I almost felt like I was in another world. Not a happy world, but one where I was kind of out of my body, looking at myself. I had done it, finished my 9th marathon. A tough day overall. The wind and cold had beaten me down. It really sent my body into a tailspin that day. I made my way through the finishers chute. I grabbed some water, a flat soda, muffin and moved forward. The finisher village was huge, and filled with vendors, and food. I just couldn’t move through and see everything. I grabbed a bowl of shrimp and grits (a brilliant idea) and made my way to the side of a building. Wrapped in a Mylar blanket, a sat down in the sun. It felt so good to sit. I rested my legs for 15 minutes or so, relaxing. That shrimp and grits were just what I needed. That soda tasted so good!

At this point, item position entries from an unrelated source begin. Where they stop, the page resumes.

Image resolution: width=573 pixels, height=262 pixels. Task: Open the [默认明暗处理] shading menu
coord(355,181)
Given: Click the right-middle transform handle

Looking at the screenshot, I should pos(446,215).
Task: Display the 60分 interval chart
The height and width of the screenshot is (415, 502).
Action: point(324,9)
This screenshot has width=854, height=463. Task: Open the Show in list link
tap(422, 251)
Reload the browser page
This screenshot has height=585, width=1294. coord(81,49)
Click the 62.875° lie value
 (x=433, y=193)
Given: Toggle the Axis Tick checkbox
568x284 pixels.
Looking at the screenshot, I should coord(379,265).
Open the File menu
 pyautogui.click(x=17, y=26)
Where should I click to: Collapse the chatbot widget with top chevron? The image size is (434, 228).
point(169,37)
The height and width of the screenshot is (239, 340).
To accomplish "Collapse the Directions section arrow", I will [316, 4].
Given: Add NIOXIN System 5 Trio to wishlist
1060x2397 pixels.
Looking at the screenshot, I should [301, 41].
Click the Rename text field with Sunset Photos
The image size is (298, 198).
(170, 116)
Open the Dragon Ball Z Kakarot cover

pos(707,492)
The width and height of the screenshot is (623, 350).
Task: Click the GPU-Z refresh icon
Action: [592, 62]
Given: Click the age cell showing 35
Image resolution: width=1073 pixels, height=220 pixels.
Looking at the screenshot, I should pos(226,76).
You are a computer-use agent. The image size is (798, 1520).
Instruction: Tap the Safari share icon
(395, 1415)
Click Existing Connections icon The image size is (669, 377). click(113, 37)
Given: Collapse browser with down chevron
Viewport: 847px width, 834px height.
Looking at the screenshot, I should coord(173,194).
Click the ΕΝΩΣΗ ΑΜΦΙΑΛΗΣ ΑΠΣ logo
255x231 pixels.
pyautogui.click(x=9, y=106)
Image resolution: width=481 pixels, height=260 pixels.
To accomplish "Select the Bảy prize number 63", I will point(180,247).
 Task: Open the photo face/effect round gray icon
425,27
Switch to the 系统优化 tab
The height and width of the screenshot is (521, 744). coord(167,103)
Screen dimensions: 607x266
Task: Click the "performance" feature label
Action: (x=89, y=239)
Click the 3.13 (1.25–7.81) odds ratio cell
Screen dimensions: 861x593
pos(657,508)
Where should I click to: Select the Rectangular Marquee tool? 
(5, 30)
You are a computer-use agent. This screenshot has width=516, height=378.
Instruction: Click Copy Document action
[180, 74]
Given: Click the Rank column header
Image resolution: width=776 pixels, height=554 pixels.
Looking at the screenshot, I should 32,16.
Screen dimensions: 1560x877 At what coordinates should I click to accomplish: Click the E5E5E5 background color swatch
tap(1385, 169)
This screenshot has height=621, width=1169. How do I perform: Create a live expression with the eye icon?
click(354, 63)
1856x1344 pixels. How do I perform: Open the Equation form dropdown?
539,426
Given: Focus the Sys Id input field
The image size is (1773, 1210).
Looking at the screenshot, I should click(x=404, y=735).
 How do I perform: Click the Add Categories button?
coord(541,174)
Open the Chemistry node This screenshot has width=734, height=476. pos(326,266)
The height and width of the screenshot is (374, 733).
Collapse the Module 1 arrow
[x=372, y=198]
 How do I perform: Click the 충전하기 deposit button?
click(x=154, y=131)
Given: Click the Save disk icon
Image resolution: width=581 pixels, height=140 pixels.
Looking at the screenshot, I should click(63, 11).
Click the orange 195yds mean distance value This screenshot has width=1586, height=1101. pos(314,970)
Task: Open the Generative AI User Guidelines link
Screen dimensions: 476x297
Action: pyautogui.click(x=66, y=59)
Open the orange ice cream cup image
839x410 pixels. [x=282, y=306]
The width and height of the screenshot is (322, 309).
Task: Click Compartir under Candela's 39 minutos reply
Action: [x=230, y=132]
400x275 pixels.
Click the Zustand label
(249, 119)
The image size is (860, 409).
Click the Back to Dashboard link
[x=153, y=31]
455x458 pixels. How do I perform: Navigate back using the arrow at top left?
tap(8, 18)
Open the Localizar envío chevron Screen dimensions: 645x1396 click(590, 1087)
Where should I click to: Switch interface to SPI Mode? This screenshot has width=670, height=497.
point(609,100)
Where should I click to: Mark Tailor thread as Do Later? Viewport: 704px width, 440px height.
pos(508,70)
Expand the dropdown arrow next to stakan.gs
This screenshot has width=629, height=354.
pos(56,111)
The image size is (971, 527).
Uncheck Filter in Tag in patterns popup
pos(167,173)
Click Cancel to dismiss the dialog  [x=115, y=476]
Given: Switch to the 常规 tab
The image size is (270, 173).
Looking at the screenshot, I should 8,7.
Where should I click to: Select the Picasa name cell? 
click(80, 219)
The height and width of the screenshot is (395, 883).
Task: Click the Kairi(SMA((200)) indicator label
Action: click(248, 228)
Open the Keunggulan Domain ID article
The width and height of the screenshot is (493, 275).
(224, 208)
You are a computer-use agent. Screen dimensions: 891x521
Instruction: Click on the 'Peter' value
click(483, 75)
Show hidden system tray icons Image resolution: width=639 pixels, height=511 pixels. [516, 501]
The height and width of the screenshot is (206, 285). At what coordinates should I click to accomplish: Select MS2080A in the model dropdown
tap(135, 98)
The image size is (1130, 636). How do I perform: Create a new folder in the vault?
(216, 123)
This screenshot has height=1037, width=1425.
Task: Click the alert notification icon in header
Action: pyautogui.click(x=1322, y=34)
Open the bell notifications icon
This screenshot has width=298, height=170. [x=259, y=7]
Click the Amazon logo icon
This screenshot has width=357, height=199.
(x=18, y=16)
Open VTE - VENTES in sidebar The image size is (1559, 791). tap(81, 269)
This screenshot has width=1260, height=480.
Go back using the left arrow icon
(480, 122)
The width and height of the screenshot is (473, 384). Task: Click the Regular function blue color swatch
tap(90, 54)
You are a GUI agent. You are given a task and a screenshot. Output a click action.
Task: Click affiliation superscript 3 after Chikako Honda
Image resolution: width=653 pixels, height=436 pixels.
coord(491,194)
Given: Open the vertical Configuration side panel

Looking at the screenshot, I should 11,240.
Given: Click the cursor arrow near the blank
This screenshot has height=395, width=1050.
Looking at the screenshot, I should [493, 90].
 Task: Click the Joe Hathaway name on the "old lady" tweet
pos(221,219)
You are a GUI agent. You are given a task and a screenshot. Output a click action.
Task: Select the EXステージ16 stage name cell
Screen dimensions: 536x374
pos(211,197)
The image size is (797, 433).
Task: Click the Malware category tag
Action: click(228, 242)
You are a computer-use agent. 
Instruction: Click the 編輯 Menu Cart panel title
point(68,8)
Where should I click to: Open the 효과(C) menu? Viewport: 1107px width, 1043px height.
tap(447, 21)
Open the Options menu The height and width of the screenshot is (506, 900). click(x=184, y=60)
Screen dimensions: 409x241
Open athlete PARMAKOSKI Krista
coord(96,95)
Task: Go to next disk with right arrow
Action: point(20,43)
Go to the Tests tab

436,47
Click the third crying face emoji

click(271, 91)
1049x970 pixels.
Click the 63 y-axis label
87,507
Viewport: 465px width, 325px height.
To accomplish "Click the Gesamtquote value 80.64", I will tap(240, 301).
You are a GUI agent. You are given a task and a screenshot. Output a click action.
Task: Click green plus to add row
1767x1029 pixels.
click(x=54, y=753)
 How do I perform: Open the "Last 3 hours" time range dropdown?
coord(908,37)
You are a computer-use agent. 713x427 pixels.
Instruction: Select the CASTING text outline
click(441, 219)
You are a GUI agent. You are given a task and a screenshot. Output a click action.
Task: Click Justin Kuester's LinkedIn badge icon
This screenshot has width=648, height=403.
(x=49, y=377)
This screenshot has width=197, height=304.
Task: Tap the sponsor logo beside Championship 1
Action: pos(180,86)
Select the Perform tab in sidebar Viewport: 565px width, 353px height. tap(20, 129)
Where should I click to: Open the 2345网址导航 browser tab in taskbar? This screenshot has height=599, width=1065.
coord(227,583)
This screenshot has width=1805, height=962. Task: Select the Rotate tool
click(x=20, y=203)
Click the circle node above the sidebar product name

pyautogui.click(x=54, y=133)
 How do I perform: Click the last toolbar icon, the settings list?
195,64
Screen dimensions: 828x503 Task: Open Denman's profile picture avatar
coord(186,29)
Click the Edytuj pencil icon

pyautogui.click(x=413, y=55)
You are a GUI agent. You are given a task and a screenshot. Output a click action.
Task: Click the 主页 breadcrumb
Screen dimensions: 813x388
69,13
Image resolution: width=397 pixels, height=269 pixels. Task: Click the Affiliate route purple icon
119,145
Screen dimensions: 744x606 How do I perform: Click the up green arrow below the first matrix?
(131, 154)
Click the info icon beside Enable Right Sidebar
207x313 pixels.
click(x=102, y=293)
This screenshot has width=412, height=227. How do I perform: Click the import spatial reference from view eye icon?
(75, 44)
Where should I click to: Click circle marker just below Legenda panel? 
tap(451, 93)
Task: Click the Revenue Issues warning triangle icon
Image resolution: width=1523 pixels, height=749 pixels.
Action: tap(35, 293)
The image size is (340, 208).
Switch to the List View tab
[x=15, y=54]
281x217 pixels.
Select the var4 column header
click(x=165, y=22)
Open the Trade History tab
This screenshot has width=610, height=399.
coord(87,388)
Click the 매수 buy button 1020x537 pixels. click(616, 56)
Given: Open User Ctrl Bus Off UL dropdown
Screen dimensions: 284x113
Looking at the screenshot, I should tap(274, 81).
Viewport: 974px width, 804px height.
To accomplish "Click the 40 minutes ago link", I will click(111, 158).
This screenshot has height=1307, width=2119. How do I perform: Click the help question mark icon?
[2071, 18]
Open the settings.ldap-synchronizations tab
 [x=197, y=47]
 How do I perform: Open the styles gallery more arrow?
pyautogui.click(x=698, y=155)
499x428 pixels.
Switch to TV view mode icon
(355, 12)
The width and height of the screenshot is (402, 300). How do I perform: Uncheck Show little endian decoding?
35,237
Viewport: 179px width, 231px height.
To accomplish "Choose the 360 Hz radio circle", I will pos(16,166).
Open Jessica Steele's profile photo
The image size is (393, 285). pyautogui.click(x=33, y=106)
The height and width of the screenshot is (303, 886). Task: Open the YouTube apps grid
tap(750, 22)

As soon as I felt like I could get up without falling back down, we walked to the truck. My friend had finished her race, the half, went back to our hotel, showered, checked out, and had returned to the finish line just moments before I crossed the finish. It was time to head home. So once at the truck, I quickly changed clothes, and we were on our way.
Results for the race are still currently preliminary, but here is a look at what I know at this point.
Gun Time: 3:48:38
Chip Time: 3:47:58
Age Group: 33/90
Overall, considering the weather conditions, I am happy with my finish. I wanted to be faster that day, but it wasn’t meant to be. How can I not be happy though with finishing another marathon, just nine weeks shy of my last one. The Charleston Marathon was my first race of 2014, and overall it was such a great race. Every race is different, some harder than others. The tough part for me that day was fighting against the wind, which ended up making me fight against a body. My legs got me to the finish, and for that, I am grateful.
On to marathon #10. As I recover over the coming days, the pain in my legs will disappear, leaving me with great memories of Charleston. What a beautiful city, and an amazing marathon. I certainly recommend it highly. There are things they can improve upon, and I am confident that as this race grows, they will change those things to make the race even better.